## What you will do:
Repeat every record exactly.

## Data:
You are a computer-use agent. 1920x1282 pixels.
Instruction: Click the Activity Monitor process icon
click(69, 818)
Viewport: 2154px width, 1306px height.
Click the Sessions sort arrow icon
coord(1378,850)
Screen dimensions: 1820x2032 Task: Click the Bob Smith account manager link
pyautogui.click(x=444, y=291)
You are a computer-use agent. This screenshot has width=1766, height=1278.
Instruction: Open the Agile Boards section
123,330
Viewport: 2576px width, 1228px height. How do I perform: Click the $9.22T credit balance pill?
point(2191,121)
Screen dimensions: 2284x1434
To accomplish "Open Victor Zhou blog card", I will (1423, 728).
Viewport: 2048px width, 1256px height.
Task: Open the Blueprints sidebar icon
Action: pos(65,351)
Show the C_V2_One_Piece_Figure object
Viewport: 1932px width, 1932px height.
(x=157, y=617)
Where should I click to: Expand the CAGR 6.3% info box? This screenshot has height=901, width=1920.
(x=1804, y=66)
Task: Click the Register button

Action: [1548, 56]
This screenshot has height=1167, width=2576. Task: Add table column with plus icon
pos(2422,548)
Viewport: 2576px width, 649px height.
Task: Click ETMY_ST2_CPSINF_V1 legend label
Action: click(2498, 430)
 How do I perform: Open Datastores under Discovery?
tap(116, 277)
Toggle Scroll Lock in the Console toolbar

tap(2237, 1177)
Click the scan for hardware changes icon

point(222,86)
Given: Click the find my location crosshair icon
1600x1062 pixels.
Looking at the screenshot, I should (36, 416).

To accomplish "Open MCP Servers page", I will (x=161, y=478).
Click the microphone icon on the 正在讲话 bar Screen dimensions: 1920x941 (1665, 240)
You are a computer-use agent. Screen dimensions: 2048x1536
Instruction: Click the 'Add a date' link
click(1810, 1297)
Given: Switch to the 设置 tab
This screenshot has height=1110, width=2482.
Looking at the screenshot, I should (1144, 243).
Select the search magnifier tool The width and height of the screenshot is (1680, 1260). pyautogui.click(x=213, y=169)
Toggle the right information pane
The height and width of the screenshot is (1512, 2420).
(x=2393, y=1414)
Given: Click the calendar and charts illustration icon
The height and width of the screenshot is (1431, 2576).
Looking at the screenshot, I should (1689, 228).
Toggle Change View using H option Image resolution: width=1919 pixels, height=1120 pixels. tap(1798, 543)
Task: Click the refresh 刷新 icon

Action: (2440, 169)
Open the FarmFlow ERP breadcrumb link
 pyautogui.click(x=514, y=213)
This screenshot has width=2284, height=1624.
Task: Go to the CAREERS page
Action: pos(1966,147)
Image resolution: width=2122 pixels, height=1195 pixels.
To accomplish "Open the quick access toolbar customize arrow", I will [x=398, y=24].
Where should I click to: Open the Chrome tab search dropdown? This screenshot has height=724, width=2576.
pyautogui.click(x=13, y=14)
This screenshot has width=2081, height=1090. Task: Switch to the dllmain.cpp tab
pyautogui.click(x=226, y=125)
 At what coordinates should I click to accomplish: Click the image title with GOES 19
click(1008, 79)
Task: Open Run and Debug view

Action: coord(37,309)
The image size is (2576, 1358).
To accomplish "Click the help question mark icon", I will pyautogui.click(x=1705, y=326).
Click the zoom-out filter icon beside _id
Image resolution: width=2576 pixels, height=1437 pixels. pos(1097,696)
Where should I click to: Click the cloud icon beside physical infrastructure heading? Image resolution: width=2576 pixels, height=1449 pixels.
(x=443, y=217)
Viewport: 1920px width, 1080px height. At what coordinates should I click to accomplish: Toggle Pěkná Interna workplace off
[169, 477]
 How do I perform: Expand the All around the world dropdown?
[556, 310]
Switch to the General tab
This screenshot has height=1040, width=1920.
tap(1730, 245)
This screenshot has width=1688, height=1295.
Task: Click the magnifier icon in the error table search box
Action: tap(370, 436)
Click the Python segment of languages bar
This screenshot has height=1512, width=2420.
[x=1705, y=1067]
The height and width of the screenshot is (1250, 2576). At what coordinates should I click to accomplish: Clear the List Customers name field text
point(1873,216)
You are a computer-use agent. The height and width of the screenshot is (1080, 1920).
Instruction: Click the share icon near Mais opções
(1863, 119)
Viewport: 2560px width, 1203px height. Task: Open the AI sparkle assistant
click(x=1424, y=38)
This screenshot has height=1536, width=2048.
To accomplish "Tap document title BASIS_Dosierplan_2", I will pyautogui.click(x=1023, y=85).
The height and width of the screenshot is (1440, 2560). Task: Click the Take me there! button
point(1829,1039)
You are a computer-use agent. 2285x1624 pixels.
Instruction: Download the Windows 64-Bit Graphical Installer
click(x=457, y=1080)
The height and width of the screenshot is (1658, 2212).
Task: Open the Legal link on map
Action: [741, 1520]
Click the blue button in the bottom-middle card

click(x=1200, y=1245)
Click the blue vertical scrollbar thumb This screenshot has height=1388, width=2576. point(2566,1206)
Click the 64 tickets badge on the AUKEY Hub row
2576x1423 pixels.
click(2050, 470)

## Response area:
You are a computer-use agent. 1920x1282 pixels.
Instruction: Click the Activity Monitor process icon
click(69, 818)
Viewport: 2154px width, 1306px height.
Click the Sessions sort arrow icon
coord(1378,850)
Screen dimensions: 1820x2032 Task: Click the Bob Smith account manager link
pyautogui.click(x=444, y=291)
You are a computer-use agent. This screenshot has width=1766, height=1278.
Instruction: Open the Agile Boards section
123,330
Viewport: 2576px width, 1228px height. How do I perform: Click the $9.22T credit balance pill?
point(2191,121)
Screen dimensions: 2284x1434
To accomplish "Open Victor Zhou blog card", I will (1423, 728).
Viewport: 2048px width, 1256px height.
Task: Open the Blueprints sidebar icon
Action: pos(65,351)
Show the C_V2_One_Piece_Figure object
Viewport: 1932px width, 1932px height.
(x=157, y=617)
Where should I click to: Expand the CAGR 6.3% info box? This screenshot has height=901, width=1920.
(x=1804, y=66)
Task: Click the Register button

Action: [1548, 56]
This screenshot has height=1167, width=2576. Task: Add table column with plus icon
pos(2422,548)
Viewport: 2576px width, 649px height.
Task: Click ETMY_ST2_CPSINF_V1 legend label
Action: click(2498, 430)
 How do I perform: Open Datastores under Discovery?
tap(116, 277)
Toggle Scroll Lock in the Console toolbar

tap(2237, 1177)
Click the scan for hardware changes icon

point(222,86)
Given: Click the find my location crosshair icon
1600x1062 pixels.
Looking at the screenshot, I should (36, 416).

To accomplish "Open MCP Servers page", I will (x=161, y=478).
Click the microphone icon on the 正在讲话 bar Screen dimensions: 1920x941 (1665, 240)
You are a computer-use agent. Screen dimensions: 2048x1536
Instruction: Click the 'Add a date' link
click(1810, 1297)
Given: Switch to the 设置 tab
This screenshot has height=1110, width=2482.
Looking at the screenshot, I should (1144, 243).
Select the search magnifier tool The width and height of the screenshot is (1680, 1260). pyautogui.click(x=213, y=169)
Toggle the right information pane
The height and width of the screenshot is (1512, 2420).
(x=2393, y=1414)
Given: Click the calendar and charts illustration icon
The height and width of the screenshot is (1431, 2576).
Looking at the screenshot, I should (1689, 228).
Toggle Change View using H option Image resolution: width=1919 pixels, height=1120 pixels. tap(1798, 543)
Task: Click the refresh 刷新 icon

Action: (2440, 169)
Open the FarmFlow ERP breadcrumb link
 pyautogui.click(x=514, y=213)
This screenshot has width=2284, height=1624.
Task: Go to the CAREERS page
Action: pos(1966,147)
Image resolution: width=2122 pixels, height=1195 pixels.
To accomplish "Open the quick access toolbar customize arrow", I will [x=398, y=24].
Where should I click to: Open the Chrome tab search dropdown? This screenshot has height=724, width=2576.
pyautogui.click(x=13, y=14)
This screenshot has width=2081, height=1090. Task: Switch to the dllmain.cpp tab
pyautogui.click(x=226, y=125)
 At what coordinates should I click to accomplish: Click the image title with GOES 19
click(1008, 79)
Task: Open Run and Debug view

Action: coord(37,309)
The image size is (2576, 1358).
To accomplish "Click the help question mark icon", I will pyautogui.click(x=1705, y=326).
Click the zoom-out filter icon beside _id
Image resolution: width=2576 pixels, height=1437 pixels. pos(1097,696)
Where should I click to: Click the cloud icon beside physical infrastructure heading? Image resolution: width=2576 pixels, height=1449 pixels.
(x=443, y=217)
Viewport: 1920px width, 1080px height. At what coordinates should I click to accomplish: Toggle Pěkná Interna workplace off
[169, 477]
 How do I perform: Expand the All around the world dropdown?
[556, 310]
Switch to the General tab
This screenshot has height=1040, width=1920.
tap(1730, 245)
This screenshot has width=1688, height=1295.
Task: Click the magnifier icon in the error table search box
Action: tap(370, 436)
Click the Python segment of languages bar
This screenshot has height=1512, width=2420.
[x=1705, y=1067]
The height and width of the screenshot is (1250, 2576). At what coordinates should I click to accomplish: Clear the List Customers name field text
point(1873,216)
You are a computer-use agent. The height and width of the screenshot is (1080, 1920).
Instruction: Click the share icon near Mais opções
(1863, 119)
Viewport: 2560px width, 1203px height. Task: Open the AI sparkle assistant
click(x=1424, y=38)
This screenshot has height=1536, width=2048.
To accomplish "Tap document title BASIS_Dosierplan_2", I will pyautogui.click(x=1023, y=85).
The height and width of the screenshot is (1440, 2560). Task: Click the Take me there! button
point(1829,1039)
You are a computer-use agent. 2285x1624 pixels.
Instruction: Download the Windows 64-Bit Graphical Installer
click(x=457, y=1080)
The height and width of the screenshot is (1658, 2212).
Task: Open the Legal link on map
Action: [741, 1520]
Click the blue button in the bottom-middle card

click(x=1200, y=1245)
Click the blue vertical scrollbar thumb This screenshot has height=1388, width=2576. point(2566,1206)
Click the 64 tickets badge on the AUKEY Hub row
2576x1423 pixels.
click(2050, 470)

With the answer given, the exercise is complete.